▶ EXERCISE DETAILS:
Where the records below show the word "blue" in a line, please copy that line.

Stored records

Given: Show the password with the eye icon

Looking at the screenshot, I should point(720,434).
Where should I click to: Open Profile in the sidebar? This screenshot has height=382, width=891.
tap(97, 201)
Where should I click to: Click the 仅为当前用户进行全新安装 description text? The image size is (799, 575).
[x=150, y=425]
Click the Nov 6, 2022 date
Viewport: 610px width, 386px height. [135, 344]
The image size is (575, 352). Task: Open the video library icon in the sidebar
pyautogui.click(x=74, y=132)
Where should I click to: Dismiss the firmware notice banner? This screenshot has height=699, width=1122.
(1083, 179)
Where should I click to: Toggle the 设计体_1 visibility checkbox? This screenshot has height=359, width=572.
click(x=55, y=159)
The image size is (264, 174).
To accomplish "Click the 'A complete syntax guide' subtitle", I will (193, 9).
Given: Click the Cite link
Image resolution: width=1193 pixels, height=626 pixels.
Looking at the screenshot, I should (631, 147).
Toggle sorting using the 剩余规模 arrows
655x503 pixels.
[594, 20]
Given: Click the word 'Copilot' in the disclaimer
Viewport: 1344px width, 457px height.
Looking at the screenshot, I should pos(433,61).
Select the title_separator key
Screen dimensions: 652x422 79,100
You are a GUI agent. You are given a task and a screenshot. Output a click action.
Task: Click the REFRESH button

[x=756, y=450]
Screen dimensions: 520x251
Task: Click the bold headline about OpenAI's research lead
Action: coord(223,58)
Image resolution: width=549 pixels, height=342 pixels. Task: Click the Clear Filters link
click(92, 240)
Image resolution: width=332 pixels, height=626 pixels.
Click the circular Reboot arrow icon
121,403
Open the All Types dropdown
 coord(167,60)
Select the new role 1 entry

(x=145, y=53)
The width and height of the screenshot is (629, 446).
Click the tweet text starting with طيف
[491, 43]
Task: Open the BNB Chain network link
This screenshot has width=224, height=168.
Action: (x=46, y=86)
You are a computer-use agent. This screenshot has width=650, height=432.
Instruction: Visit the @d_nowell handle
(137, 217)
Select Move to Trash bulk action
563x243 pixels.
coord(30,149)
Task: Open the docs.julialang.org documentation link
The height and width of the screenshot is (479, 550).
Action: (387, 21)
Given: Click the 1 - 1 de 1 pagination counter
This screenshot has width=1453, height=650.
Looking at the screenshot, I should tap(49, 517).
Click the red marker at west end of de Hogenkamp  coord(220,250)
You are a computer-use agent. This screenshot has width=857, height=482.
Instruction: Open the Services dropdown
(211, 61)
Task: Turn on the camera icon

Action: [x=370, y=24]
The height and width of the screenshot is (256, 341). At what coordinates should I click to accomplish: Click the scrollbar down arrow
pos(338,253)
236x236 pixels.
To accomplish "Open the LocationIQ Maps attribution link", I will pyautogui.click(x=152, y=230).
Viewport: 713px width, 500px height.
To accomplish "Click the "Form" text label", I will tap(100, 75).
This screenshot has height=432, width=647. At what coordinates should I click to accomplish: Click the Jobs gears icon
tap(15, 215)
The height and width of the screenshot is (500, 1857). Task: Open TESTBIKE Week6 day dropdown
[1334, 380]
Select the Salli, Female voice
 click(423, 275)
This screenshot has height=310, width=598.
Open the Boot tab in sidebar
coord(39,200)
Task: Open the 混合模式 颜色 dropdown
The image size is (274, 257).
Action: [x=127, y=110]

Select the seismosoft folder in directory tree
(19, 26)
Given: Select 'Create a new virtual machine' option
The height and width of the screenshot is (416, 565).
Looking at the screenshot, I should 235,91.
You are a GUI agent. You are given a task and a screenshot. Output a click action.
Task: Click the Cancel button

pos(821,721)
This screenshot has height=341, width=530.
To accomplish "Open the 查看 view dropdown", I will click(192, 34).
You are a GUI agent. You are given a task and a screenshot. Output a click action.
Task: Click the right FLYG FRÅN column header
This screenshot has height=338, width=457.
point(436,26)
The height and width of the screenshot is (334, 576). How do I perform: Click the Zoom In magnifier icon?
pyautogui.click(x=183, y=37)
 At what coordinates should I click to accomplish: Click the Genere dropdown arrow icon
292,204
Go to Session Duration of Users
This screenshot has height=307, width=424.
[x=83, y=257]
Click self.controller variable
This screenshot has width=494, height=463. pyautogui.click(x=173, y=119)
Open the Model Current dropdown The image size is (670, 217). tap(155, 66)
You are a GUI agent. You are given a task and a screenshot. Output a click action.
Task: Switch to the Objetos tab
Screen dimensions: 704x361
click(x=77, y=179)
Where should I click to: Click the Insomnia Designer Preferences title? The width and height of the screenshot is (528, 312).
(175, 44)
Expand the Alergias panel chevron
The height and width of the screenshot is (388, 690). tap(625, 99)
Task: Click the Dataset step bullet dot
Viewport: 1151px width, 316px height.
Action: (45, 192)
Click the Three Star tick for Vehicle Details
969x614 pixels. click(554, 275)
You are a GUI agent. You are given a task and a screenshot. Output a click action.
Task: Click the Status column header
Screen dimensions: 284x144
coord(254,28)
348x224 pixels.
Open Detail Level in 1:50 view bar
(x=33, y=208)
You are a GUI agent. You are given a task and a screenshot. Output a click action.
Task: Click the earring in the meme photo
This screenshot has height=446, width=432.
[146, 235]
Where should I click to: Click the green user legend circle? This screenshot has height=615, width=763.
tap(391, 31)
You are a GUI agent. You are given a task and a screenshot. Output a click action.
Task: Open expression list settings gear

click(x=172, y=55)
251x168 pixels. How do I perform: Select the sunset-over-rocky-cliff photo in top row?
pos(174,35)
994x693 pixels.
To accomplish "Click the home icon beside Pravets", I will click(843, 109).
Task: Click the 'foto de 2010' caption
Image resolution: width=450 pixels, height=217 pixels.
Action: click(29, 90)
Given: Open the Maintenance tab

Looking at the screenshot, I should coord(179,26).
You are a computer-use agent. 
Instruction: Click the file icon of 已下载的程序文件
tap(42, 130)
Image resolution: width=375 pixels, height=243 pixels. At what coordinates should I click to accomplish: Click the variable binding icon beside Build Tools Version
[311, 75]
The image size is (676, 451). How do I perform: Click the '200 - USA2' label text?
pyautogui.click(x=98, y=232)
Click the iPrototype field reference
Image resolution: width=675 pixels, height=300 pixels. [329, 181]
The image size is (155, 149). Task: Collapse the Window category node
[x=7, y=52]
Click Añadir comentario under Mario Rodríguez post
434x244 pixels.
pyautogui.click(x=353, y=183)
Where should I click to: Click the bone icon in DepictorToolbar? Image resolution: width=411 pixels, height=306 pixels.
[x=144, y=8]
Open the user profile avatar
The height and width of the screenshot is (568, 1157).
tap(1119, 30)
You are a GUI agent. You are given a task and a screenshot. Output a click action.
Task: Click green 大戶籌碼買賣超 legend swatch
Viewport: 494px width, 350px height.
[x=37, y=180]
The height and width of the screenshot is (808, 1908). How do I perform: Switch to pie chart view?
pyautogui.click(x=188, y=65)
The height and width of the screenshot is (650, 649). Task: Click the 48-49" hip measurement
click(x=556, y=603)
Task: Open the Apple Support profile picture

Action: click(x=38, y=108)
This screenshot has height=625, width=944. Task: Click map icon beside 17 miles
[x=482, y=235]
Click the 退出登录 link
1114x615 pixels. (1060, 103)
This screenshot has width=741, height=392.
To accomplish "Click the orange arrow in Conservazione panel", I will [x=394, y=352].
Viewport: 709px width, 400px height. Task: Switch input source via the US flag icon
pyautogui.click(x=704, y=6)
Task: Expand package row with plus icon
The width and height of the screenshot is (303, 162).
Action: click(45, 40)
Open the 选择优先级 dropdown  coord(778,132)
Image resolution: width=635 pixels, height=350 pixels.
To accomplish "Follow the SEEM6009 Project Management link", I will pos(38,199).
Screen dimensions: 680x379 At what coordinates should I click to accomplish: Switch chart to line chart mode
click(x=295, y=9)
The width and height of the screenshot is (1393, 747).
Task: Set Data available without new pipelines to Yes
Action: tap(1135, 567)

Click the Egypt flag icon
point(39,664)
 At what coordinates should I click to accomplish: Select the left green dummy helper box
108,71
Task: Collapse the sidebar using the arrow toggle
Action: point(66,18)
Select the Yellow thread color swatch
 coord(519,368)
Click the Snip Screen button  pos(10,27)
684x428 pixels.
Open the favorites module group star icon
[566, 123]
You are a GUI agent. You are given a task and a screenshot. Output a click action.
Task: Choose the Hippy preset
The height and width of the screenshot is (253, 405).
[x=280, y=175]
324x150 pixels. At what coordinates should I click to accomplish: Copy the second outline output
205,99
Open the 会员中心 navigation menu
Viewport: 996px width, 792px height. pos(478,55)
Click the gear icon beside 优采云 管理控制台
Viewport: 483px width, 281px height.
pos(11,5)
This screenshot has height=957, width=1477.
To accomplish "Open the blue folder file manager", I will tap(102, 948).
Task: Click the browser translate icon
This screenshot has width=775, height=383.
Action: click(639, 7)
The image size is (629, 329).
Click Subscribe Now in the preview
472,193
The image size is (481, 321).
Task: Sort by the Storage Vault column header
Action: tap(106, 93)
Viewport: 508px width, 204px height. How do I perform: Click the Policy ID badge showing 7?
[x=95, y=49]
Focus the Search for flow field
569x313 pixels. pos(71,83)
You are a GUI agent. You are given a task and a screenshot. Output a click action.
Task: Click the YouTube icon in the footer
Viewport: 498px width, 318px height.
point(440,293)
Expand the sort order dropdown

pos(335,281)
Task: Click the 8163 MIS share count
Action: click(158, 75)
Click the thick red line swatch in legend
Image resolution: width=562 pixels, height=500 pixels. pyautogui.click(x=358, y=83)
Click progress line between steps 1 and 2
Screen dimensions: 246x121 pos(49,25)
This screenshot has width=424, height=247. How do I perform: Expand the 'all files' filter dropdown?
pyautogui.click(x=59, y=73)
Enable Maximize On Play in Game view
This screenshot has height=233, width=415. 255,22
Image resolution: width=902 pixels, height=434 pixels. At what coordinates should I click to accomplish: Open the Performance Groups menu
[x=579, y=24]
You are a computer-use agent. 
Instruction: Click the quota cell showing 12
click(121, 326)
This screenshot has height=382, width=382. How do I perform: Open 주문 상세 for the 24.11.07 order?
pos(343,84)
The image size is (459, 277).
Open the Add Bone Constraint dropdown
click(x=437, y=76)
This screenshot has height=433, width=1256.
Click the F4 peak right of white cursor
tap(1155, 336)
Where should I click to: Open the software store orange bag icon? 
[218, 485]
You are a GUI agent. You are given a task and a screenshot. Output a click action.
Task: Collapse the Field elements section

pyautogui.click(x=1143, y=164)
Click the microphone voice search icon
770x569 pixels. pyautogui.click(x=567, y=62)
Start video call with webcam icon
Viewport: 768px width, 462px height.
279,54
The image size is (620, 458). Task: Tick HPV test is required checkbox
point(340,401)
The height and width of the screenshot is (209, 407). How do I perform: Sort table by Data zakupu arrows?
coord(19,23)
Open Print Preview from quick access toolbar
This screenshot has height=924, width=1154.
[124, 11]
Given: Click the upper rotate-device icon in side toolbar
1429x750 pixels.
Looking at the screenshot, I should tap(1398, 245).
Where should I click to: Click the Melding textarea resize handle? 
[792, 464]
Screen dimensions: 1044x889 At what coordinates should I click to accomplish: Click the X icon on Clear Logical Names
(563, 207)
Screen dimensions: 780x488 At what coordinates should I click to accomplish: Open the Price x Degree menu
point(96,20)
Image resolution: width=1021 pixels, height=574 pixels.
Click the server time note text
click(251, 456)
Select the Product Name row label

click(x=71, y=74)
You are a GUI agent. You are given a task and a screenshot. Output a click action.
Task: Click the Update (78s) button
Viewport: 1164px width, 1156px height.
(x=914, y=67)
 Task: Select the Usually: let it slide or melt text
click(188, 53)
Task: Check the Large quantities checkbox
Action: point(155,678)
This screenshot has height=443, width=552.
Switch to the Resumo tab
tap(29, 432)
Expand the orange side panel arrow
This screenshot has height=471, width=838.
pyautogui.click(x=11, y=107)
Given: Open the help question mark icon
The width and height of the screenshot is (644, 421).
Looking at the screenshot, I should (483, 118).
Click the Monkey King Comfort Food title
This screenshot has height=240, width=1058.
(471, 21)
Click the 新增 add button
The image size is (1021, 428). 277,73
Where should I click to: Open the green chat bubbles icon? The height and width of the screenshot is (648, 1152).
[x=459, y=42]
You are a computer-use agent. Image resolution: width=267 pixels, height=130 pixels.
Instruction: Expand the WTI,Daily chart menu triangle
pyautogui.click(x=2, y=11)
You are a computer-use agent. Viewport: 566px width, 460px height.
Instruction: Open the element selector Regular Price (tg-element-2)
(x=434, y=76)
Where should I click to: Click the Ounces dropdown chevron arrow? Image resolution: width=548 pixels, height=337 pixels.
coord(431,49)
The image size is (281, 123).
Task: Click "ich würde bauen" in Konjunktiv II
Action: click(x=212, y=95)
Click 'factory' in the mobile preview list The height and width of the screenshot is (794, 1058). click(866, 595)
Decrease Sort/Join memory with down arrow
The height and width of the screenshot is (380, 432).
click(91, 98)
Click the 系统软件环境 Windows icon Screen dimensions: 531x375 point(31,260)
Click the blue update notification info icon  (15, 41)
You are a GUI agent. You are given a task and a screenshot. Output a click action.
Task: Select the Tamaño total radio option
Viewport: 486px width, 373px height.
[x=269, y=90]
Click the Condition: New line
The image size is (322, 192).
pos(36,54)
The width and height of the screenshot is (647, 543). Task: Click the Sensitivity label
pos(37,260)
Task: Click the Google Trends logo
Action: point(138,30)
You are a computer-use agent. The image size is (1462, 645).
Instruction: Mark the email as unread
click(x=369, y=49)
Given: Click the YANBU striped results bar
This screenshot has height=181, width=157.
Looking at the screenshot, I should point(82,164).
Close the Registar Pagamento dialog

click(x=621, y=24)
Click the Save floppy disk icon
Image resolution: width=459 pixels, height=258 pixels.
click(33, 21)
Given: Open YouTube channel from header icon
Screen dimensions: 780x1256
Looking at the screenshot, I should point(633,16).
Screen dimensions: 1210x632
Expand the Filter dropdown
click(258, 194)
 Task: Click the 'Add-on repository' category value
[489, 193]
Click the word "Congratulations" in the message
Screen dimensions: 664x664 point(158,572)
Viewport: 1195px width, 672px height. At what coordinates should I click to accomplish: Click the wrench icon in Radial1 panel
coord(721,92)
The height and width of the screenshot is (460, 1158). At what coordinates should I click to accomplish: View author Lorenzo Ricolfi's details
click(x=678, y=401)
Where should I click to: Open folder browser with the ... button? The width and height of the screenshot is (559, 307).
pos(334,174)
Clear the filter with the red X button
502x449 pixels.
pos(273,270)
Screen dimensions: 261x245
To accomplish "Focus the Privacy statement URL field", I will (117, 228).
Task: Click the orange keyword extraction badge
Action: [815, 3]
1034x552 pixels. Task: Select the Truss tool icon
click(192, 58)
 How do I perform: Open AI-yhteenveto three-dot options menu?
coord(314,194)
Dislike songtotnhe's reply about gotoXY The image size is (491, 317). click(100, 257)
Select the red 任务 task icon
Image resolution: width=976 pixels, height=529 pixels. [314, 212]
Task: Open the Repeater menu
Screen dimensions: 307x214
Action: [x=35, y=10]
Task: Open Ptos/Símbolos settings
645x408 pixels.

▶ YOUR RESPONSE:
To accomplish "Open the blue folder file manager", I will tap(102, 948).
Click the blue update notification info icon  (15, 41)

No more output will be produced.